Reports from China, Singapore and Nebraska have found the virus in patient rooms and at very low levels in the ventilation system of hospitals where COVID-19 patients were treated. The report from China also found evidence of the virus at the entrance of a department store. So far, this sampling has been done using polymerase chain reaction tests which look for pieces of viral DNA, not live virus. They can’t tell researchers if what they are finding is infectious.
For direct evidence of the risks of airborne transmission, we can look to a few case studies in the U.S. and abroad.
One study tracked how a single infected person at a call center in South Korea infected 94 other people. There is also the widely reported of case of one infected person at a restaurant in Guangzhou, China, spreading the virus to nine other people because of the airflow created by an air conditioning unit in the room.
Perhaps most striking, especially for myself as we contemplate how to reopen our church, is the example of the church choir in Skagit County, Washington. A single individual singing at a choir practice infected 52 other people. Singing and loud vocalization in general can produce a lot of aerosols, and evidence shows that some people are super-emitters of aerosols even during normal speech. It’s likely that some infections in this incident occurred from droplets or direct contact, but
the fact that one person was able to infect so many people strongly suggests that airborne transmission was the driving factor in this outbreak.

**Requirement A**
According to the excerpt on airborne COVID-19 spread, why can't the sampling done so far tell researchers whether the virus they find is infectious?
**Requirement B**
In the excerpt on airborne COVID-19 spread, how many other people did the single infected person at the call center in South Korea infect?
**Requirement C**
Please duplicate the excerpt on airborne COVID-19 spread word for word, from "Reports from China, Singapore" to "U.S. and abroad.".

**Available data**

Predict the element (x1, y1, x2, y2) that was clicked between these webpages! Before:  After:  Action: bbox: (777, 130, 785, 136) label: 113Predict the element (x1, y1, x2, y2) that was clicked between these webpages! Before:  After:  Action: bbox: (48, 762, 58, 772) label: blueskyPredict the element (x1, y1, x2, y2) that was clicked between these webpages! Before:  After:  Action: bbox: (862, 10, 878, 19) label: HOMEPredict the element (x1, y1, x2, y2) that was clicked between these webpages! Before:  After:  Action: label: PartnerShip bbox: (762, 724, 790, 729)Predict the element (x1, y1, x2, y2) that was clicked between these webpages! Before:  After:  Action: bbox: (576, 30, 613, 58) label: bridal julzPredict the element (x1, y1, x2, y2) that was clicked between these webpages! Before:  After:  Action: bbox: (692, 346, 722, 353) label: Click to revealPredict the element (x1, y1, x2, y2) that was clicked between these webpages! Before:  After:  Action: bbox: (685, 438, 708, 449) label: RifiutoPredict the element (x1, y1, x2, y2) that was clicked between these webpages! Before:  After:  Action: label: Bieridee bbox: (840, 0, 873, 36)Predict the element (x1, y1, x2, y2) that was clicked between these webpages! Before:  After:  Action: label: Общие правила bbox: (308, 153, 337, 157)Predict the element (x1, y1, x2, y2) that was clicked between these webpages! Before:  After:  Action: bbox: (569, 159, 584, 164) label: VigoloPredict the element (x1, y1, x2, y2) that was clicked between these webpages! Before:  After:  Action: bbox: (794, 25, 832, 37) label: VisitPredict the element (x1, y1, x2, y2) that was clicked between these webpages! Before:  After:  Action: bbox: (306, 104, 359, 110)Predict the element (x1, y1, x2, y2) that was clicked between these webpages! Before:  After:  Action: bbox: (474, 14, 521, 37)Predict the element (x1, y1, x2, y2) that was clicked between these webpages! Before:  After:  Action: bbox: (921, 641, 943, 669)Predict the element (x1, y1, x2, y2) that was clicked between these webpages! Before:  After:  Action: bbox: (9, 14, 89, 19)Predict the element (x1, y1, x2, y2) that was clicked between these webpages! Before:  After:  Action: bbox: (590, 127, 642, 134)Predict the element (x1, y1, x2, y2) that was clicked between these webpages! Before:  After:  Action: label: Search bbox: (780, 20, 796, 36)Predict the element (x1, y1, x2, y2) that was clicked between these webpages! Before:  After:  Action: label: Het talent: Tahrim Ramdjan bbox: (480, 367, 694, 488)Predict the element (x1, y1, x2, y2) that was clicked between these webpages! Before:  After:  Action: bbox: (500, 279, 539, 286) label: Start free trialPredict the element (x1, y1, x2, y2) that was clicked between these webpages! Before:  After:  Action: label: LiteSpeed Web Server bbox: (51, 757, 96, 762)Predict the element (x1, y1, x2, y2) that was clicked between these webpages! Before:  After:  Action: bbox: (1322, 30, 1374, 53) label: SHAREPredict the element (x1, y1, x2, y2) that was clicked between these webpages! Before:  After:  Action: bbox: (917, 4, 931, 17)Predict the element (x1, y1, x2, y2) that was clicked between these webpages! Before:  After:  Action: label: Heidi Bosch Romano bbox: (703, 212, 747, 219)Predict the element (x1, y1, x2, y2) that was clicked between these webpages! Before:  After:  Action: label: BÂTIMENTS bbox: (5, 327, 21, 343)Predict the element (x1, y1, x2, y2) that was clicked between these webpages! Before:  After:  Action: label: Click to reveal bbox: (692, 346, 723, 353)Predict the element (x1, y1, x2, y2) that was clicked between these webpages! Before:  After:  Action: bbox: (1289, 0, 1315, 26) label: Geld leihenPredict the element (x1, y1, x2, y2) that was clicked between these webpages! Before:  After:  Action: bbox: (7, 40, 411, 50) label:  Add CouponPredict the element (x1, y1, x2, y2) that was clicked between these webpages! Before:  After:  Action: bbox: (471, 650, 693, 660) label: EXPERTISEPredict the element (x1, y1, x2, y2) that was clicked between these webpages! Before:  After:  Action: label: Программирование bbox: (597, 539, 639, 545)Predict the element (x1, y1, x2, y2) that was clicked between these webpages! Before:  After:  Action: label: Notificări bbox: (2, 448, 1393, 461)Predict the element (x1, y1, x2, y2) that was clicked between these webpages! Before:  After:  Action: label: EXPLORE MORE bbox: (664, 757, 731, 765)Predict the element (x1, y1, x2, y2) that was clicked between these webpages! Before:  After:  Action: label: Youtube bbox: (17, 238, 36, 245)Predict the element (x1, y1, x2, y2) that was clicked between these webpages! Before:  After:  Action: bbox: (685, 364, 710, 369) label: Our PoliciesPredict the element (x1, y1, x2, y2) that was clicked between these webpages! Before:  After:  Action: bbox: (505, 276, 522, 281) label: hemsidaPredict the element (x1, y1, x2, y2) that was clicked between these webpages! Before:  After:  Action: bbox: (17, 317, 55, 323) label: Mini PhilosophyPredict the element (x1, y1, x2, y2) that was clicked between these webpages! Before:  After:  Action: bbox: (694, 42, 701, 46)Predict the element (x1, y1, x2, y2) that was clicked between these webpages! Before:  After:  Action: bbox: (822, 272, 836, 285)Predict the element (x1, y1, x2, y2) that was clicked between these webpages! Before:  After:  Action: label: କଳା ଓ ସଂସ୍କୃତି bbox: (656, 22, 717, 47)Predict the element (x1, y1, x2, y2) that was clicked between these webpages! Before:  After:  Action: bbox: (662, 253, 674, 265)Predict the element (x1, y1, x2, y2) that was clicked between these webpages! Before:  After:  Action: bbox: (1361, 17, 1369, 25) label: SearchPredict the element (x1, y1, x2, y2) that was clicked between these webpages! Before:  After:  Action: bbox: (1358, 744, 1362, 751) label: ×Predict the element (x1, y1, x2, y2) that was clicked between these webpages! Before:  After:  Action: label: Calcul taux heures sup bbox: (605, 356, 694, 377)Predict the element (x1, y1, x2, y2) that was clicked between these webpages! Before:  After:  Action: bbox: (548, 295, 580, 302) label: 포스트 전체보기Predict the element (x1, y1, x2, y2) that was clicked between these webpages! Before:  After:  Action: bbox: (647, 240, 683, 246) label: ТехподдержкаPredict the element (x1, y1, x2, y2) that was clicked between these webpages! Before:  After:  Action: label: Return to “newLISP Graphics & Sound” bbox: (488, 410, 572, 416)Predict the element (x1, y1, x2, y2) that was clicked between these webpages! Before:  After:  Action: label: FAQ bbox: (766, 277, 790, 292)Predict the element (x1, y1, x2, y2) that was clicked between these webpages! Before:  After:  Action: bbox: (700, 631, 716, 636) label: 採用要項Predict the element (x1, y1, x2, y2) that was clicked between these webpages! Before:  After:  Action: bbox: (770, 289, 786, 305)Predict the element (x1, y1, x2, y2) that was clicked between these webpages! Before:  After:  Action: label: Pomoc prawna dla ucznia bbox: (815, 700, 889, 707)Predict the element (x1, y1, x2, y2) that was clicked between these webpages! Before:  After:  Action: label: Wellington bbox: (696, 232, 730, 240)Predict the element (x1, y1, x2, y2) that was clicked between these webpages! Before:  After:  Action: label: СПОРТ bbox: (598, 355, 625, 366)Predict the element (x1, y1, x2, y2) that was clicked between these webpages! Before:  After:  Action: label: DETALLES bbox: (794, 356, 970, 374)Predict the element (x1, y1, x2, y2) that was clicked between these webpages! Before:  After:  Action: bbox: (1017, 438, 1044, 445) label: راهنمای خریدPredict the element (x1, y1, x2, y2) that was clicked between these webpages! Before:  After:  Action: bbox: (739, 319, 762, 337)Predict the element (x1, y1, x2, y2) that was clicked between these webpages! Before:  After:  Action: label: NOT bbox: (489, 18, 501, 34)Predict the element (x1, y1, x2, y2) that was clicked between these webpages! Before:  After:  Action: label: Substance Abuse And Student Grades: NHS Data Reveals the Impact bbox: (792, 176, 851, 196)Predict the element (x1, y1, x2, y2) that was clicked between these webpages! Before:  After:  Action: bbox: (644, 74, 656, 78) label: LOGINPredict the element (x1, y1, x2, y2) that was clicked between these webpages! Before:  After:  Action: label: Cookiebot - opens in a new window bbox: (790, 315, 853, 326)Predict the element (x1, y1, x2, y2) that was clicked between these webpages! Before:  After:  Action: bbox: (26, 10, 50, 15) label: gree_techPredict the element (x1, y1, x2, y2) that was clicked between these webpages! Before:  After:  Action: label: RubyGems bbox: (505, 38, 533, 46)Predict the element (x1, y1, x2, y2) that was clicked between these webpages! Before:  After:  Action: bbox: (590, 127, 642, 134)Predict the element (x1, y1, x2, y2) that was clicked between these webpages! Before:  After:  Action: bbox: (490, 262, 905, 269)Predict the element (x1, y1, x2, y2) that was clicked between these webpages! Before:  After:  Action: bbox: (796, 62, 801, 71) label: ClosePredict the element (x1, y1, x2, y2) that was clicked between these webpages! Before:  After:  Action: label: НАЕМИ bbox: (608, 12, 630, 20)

**Written answer A**
The sampling used polymerase chain reaction tests, which look for pieces of viral DNA rather than live virus.

**Written answer B**
94 other people.

**Written answer C**
Reports from China, Singapore and Nebraska have found the virus in patient rooms and at very low levels in the ventilation system of hospitals where COVID-19 patients were treated. The report from China also found evidence of the virus at the entrance of a department store. So far, this sampling has been done using polymerase chain reaction tests which look for pieces of viral DNA, not live virus. They can’t tell researchers if what they are finding is infectious.
For direct evidence of the risks of airborne transmission, we can look to a few case studies in the U.S. and abroad.